**PROBLEM STATEMENT:**
Starting at the line that has "This screenshot has width=323, height=182." and stopping after the line that has "Task: Select Hide all cards", reproduce the listing below exactly; omit everything else.

**RECORDS FOR THIS EXERCISE:**

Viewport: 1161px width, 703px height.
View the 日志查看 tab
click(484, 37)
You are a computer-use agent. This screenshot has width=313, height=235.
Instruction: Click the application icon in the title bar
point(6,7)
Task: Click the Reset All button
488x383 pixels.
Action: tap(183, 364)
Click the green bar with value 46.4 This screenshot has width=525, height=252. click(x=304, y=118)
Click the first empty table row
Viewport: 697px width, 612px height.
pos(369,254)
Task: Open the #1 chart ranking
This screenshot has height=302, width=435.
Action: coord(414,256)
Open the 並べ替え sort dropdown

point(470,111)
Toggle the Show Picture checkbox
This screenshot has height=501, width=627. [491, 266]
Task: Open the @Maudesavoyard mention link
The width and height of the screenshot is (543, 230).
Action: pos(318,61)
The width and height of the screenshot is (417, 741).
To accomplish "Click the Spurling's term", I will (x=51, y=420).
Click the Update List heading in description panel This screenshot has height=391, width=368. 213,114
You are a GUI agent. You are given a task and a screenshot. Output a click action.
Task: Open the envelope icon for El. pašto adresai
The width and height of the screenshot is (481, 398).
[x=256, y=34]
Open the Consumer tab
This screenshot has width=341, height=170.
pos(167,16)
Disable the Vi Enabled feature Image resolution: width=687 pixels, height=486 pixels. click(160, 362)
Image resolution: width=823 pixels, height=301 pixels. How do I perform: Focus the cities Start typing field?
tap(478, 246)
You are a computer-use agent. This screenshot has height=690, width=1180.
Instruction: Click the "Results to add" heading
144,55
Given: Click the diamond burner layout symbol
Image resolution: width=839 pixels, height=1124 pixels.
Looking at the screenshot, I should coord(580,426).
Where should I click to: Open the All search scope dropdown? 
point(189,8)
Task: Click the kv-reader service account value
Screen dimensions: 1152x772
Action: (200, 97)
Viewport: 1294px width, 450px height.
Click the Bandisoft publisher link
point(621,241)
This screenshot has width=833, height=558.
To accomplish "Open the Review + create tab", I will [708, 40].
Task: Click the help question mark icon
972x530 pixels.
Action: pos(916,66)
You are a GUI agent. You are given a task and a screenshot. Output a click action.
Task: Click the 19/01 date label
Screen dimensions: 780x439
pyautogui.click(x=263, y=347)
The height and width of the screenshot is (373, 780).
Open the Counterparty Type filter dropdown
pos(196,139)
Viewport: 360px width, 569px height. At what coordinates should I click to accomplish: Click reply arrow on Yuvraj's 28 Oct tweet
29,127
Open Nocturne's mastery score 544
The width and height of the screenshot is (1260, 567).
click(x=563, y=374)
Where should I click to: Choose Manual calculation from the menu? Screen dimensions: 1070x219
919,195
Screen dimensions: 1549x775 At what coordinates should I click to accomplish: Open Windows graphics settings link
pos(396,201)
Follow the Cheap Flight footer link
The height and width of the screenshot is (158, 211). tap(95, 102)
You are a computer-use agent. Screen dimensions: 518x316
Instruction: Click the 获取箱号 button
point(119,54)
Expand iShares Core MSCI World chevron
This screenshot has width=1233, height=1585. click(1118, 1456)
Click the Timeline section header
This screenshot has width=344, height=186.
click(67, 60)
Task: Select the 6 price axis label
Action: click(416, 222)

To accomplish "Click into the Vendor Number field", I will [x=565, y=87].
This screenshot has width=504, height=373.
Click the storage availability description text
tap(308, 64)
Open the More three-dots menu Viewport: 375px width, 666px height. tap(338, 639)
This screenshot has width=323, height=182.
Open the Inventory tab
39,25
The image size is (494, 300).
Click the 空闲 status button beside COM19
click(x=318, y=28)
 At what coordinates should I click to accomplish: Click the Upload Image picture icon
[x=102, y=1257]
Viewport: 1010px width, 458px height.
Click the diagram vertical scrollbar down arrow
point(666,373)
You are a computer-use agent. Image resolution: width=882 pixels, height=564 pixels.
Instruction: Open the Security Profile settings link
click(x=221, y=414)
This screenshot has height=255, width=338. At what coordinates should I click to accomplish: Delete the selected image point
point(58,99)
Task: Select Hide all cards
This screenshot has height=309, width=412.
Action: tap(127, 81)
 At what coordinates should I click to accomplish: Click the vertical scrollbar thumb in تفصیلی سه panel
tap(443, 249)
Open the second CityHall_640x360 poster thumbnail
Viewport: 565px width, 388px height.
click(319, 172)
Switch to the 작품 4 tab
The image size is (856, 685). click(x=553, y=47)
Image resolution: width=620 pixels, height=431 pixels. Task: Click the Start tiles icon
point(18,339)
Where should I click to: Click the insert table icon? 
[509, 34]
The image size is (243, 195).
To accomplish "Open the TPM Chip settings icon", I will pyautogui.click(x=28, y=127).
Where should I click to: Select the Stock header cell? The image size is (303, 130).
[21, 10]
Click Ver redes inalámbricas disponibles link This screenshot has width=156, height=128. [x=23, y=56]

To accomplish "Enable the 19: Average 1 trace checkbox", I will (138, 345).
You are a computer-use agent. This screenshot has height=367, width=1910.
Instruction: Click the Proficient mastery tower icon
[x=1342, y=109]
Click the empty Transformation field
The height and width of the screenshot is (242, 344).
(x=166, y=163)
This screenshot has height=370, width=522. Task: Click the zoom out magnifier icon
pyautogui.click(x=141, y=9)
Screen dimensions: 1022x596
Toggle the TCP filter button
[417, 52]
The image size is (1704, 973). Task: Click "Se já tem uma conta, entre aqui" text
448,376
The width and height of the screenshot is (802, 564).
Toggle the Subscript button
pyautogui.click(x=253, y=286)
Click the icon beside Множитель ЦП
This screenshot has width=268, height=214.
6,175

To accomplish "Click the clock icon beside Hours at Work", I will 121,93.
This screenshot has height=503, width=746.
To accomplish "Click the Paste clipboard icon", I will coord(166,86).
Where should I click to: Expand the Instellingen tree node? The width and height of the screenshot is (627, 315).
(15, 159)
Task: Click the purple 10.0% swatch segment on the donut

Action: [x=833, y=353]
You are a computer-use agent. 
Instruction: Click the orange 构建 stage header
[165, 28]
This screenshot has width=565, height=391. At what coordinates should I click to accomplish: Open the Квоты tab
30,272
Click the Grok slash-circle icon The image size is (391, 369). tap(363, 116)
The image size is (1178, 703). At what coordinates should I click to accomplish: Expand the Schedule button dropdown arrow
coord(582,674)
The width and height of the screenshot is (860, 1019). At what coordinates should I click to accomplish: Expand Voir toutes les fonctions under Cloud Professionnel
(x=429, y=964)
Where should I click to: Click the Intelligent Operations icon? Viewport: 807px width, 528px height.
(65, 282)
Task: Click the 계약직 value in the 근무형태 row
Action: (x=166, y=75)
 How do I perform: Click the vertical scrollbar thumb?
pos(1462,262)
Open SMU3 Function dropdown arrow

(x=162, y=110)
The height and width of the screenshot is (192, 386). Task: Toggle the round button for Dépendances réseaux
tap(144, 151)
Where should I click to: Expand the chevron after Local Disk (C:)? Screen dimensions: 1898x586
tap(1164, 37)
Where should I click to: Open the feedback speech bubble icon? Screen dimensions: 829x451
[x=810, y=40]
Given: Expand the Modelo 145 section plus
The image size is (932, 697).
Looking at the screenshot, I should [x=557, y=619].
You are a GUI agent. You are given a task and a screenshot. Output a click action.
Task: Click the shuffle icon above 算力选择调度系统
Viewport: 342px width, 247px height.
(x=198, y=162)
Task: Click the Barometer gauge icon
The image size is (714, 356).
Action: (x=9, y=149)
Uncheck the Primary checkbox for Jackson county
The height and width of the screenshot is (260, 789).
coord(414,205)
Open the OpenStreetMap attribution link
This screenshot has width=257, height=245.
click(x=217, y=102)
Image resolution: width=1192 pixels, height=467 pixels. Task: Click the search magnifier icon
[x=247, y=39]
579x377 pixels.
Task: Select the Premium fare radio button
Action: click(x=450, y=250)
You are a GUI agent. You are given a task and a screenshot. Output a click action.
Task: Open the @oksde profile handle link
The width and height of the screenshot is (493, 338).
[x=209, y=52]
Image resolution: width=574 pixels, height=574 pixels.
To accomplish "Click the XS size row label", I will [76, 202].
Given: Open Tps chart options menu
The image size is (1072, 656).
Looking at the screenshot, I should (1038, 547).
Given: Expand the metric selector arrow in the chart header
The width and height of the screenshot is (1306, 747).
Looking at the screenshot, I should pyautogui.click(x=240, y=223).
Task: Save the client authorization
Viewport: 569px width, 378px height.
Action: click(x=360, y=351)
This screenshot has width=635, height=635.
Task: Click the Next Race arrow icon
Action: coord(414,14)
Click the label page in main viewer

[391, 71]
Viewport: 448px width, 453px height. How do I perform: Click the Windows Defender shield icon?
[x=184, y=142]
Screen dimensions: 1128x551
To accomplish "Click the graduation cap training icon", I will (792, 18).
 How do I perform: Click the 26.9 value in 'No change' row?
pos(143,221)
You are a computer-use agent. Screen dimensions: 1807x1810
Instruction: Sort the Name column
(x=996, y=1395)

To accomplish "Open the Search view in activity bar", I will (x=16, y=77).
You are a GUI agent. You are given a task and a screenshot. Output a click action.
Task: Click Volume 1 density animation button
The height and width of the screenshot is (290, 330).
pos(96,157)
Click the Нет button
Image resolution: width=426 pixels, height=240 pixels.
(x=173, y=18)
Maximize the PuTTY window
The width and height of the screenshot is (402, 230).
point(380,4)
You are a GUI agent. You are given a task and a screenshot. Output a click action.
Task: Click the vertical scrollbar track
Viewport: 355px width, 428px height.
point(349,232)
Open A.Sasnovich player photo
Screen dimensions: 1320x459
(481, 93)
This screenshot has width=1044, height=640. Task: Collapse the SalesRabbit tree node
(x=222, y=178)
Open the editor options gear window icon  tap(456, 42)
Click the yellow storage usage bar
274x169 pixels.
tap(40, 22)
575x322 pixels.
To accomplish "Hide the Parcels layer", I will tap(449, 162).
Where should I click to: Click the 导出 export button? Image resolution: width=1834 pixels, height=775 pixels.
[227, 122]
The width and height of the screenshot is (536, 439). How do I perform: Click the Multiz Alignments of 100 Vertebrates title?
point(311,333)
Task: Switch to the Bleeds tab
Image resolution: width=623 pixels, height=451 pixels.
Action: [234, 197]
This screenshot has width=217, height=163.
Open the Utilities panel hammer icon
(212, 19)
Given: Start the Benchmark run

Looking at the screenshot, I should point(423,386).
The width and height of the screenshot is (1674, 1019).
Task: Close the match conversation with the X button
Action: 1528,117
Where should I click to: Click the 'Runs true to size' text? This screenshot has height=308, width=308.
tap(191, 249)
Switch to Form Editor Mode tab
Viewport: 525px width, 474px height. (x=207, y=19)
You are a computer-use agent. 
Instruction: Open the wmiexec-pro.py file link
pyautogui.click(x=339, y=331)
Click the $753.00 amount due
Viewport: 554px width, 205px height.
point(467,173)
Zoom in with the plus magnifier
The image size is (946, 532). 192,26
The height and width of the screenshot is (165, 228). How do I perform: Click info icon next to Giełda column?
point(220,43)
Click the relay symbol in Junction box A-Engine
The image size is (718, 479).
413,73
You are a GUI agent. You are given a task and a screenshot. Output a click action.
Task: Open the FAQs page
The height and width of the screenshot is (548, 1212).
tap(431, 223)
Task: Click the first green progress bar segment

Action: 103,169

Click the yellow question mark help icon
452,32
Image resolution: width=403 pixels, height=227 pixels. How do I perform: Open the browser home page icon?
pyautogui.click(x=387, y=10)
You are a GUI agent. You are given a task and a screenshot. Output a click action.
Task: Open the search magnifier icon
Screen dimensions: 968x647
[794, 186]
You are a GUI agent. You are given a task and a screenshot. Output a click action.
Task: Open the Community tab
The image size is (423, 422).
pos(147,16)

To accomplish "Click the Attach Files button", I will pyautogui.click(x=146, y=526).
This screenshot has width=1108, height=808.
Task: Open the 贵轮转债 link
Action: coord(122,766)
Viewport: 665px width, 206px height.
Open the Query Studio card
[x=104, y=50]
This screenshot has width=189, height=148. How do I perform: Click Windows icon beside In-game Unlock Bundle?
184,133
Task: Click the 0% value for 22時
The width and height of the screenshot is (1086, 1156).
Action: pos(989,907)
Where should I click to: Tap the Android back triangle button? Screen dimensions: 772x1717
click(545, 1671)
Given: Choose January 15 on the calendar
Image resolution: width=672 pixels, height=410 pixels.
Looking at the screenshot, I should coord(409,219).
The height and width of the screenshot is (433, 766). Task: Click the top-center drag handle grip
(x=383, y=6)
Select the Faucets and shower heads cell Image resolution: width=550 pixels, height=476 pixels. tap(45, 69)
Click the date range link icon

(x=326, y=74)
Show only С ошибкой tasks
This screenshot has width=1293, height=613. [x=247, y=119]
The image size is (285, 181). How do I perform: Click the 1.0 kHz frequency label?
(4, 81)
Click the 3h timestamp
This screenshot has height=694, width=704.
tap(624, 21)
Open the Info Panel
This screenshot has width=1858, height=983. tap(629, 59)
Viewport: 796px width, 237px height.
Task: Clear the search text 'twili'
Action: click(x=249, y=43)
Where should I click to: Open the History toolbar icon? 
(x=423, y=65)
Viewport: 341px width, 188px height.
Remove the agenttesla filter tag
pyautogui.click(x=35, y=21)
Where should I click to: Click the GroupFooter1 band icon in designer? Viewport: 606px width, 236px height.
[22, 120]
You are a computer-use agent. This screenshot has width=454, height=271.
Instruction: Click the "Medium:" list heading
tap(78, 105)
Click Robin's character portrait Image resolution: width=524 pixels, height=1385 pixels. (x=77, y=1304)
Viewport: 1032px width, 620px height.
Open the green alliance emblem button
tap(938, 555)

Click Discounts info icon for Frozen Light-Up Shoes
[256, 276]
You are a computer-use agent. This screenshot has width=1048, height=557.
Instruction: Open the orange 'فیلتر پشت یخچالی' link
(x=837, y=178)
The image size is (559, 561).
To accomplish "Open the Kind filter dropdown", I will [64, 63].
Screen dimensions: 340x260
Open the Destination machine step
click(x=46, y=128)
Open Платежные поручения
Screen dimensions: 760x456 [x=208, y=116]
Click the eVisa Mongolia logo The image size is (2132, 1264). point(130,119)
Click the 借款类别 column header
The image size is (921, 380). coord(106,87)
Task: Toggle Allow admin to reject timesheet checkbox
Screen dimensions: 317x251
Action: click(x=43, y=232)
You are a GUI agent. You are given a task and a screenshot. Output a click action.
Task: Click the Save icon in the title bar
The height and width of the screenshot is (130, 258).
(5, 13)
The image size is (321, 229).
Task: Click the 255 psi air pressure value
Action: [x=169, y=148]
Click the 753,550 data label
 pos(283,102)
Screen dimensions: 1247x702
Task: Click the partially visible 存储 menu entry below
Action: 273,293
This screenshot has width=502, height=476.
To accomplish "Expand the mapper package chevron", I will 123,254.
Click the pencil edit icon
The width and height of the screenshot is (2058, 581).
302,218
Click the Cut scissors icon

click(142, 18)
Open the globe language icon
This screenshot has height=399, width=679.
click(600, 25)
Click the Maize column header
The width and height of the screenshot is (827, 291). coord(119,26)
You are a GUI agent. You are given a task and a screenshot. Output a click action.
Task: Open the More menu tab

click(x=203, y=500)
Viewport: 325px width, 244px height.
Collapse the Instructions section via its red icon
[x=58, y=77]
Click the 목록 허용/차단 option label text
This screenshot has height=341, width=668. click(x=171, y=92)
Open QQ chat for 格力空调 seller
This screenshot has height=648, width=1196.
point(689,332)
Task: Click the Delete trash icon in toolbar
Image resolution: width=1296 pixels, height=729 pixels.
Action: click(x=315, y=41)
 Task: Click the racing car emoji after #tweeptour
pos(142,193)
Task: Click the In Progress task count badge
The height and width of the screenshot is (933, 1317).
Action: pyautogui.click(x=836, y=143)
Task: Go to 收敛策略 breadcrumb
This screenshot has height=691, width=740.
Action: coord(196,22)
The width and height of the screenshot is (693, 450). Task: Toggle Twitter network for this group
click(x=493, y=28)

**ANSWER SPACE:**
This screenshot has width=323, height=182.
Open the Inventory tab
39,25
The image size is (494, 300).
Click the 空闲 status button beside COM19
click(x=318, y=28)
 At what coordinates should I click to accomplish: Click the Upload Image picture icon
[x=102, y=1257]
Viewport: 1010px width, 458px height.
Click the diagram vertical scrollbar down arrow
point(666,373)
You are a computer-use agent. Image resolution: width=882 pixels, height=564 pixels.
Instruction: Open the Security Profile settings link
click(x=221, y=414)
This screenshot has height=255, width=338. At what coordinates should I click to accomplish: Delete the selected image point
point(58,99)
Task: Select Hide all cards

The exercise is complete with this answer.